The use of invertebrate and vertebrate autochthonous species as indicators for monitoring pollutant-induced deleterious environmental effects will raise the current awareness of real and potential hazards. It is also known that most of the environmental pollutants not only affect target organisms, but concomitantly exert negative effects on non-target species as well.

Invertebrate and vertebrate animal models have been used for decades in acute and chronic toxicity tests for hazard identification.

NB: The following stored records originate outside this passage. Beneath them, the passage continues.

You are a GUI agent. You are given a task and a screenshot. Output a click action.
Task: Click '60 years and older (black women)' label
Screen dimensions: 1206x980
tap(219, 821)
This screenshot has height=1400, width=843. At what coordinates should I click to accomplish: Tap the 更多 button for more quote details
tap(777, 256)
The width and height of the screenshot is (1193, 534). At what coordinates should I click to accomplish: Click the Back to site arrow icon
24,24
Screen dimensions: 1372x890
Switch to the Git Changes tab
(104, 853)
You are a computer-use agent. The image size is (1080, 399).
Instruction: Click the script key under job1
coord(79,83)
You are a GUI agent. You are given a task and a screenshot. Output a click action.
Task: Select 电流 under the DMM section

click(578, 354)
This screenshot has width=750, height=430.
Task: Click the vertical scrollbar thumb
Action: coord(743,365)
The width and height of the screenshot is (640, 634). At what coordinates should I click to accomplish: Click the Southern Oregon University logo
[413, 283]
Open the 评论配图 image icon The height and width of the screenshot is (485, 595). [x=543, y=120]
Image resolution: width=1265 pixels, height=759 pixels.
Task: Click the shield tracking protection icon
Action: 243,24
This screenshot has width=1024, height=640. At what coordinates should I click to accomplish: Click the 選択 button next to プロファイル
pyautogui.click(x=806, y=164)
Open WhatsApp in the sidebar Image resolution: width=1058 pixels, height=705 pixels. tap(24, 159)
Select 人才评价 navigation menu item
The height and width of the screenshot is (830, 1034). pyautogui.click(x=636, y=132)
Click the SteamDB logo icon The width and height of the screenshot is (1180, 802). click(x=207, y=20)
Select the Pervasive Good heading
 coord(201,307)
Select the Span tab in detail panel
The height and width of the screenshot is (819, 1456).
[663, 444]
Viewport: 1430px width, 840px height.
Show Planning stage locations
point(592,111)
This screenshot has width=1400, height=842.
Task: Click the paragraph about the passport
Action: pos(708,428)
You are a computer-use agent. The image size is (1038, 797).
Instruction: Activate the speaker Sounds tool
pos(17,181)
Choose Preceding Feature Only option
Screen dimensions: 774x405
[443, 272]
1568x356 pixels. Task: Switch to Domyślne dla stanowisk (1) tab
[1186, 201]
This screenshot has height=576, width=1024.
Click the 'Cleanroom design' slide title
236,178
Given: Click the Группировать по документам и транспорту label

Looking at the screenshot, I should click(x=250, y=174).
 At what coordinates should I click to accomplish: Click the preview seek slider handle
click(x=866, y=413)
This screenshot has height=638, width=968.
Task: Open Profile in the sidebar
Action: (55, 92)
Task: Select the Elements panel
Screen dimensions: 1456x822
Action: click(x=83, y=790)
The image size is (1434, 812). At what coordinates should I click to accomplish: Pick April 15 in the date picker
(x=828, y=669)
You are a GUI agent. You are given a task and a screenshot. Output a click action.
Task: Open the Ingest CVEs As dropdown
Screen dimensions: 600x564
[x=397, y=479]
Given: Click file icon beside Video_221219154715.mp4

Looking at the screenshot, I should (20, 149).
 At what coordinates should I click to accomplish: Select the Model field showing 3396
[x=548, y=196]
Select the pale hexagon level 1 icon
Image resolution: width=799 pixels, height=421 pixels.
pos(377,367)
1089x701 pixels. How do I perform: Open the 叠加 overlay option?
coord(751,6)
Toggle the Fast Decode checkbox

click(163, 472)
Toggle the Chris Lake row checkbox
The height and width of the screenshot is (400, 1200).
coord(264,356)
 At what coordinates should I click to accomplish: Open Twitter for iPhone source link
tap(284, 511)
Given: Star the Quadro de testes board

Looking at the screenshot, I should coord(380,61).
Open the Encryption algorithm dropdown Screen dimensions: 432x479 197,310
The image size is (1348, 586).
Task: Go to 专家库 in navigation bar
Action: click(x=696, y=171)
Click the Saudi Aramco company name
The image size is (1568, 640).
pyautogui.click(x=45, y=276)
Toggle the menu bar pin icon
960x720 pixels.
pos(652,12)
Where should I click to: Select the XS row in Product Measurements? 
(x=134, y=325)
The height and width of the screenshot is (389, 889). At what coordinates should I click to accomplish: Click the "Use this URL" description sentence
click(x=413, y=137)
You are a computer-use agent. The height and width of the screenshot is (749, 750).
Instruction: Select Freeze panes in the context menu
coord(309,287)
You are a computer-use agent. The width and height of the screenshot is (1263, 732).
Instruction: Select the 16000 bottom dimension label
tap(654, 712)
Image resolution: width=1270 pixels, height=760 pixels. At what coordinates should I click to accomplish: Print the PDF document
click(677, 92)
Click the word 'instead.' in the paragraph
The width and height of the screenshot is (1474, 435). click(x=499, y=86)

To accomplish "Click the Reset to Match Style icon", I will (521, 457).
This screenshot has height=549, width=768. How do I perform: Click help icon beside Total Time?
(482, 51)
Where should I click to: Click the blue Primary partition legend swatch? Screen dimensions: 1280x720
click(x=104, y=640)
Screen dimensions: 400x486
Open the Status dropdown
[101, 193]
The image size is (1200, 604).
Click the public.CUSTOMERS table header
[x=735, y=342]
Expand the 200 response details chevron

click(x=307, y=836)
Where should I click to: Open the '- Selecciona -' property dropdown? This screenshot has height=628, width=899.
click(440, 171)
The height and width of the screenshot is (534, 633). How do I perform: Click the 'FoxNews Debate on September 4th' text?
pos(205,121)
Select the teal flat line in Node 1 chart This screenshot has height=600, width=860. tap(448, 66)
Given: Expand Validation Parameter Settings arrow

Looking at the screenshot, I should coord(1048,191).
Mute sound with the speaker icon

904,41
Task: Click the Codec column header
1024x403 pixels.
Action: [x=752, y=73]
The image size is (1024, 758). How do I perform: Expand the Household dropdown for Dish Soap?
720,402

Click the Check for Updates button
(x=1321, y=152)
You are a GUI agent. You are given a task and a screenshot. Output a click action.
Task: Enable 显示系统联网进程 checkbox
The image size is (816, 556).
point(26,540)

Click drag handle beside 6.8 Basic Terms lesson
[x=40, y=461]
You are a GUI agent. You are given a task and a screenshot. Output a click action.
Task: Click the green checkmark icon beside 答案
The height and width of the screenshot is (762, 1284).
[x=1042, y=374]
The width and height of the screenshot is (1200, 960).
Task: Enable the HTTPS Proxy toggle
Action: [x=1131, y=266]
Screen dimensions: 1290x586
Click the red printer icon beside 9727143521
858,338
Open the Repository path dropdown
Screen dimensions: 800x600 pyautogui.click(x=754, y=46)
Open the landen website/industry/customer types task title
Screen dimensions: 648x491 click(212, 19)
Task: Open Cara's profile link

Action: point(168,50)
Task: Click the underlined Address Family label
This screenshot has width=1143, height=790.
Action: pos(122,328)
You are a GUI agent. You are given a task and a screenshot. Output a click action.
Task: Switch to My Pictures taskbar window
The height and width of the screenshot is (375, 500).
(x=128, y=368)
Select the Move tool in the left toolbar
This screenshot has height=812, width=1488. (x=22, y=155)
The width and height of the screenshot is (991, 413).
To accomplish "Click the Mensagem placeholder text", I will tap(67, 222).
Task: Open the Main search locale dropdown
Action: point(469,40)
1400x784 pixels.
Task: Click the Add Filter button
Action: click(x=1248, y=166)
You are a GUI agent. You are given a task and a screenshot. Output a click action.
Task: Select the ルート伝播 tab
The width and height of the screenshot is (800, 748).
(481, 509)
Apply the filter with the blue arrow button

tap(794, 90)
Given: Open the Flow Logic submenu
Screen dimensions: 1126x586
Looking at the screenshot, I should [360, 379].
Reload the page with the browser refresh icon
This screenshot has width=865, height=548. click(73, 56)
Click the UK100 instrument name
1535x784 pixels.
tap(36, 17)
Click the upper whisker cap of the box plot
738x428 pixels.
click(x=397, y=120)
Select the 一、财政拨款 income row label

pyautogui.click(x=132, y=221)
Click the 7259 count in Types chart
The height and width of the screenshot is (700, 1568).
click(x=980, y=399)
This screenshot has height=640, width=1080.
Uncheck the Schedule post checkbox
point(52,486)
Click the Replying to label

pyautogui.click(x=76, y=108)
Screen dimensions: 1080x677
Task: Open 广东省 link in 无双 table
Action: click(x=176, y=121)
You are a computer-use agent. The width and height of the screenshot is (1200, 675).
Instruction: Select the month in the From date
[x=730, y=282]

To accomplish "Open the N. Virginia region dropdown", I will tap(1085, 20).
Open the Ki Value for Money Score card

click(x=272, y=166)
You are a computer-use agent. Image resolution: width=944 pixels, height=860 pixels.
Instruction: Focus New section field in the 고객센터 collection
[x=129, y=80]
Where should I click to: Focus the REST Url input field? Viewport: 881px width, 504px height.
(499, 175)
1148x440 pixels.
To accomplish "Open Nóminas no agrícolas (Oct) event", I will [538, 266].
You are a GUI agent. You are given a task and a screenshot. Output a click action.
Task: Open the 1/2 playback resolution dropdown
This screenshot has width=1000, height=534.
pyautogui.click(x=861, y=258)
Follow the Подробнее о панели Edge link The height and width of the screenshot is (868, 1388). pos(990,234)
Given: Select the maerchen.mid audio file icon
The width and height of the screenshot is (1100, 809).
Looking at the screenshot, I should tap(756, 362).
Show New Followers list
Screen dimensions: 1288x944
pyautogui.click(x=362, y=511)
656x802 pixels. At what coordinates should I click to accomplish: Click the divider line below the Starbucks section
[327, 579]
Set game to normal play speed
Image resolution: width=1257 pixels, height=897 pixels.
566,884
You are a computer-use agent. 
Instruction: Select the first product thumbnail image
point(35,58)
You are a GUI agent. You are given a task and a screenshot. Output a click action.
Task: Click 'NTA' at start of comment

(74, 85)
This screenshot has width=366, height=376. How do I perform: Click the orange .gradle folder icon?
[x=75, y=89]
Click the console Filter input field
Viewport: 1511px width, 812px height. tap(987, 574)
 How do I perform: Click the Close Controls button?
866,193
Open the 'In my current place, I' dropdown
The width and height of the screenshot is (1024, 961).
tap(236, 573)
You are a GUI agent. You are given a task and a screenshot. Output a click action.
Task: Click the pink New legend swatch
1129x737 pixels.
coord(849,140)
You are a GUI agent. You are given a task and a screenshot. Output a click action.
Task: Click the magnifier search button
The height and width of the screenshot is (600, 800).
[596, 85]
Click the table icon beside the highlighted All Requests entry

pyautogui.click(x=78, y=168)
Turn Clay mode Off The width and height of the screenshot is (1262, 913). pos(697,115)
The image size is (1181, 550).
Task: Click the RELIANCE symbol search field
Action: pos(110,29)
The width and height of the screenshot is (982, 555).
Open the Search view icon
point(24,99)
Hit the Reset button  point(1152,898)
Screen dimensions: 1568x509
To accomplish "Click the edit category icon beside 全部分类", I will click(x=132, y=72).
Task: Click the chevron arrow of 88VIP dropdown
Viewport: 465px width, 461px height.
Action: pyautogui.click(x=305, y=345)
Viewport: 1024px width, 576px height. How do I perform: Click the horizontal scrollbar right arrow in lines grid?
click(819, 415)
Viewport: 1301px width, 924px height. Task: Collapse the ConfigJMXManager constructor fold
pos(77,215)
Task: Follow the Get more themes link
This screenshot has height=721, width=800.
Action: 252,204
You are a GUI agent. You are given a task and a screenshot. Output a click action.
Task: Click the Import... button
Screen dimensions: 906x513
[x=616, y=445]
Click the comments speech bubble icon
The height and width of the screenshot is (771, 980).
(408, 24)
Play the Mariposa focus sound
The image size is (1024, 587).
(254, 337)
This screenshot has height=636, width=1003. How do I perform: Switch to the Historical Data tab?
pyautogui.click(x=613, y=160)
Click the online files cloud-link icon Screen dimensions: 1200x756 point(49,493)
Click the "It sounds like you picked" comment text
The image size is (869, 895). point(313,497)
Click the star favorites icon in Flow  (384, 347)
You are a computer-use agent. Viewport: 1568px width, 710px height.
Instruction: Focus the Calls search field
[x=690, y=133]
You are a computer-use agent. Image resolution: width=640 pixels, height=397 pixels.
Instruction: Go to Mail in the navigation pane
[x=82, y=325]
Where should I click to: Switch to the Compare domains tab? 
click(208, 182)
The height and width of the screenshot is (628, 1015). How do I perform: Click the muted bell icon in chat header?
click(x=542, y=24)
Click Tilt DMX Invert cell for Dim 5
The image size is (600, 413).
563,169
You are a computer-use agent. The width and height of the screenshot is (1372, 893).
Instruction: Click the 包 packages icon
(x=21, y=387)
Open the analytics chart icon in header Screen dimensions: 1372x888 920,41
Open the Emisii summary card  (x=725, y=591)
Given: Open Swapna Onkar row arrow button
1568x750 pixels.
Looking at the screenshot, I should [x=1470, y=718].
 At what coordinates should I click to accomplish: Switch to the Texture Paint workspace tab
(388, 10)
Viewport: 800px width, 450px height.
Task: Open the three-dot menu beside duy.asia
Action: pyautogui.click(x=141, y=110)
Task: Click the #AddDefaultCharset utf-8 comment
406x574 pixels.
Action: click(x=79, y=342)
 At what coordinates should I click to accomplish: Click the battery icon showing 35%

They can be very efficient screening systems that have a major role to play in toxicity research, because certain aspects of their biology, physiology and genetic characteristics make them suitable models in ecotoxicological and genotoxicological studies.

These two books intend to provide an overview of the use of non-conventional, locally available, invertebrate and vertebrate species as experimental models for the study of different toxicological aspects induced by environmental pollutants in both aquatic and terrestrial ecosystems. Volume One, Ecotoxicology and Genotoxicology: Non-traditional Aquatic Models includes examples of the use of aquatic species or aquatic stages of terrestrial species and Volume Two, Ecotoxicology and Genotoxicology: Non-traditional Terrestrial Models, is committed to terrestrial non-conventional animal models.

Both volumes aim to shed some light on the matter, whilst offering relevant tools for evaluating risk and to provide a framework for practical discussions. These will foster decisions and actions required to reduce environmental health risk against environmental factors. This piece of work has been systematized for the sake of clarity, presenting some real-life examples and extending concepts (of hazardous factors) to living species that may stimulate new research ideas and trends in the relevant fields.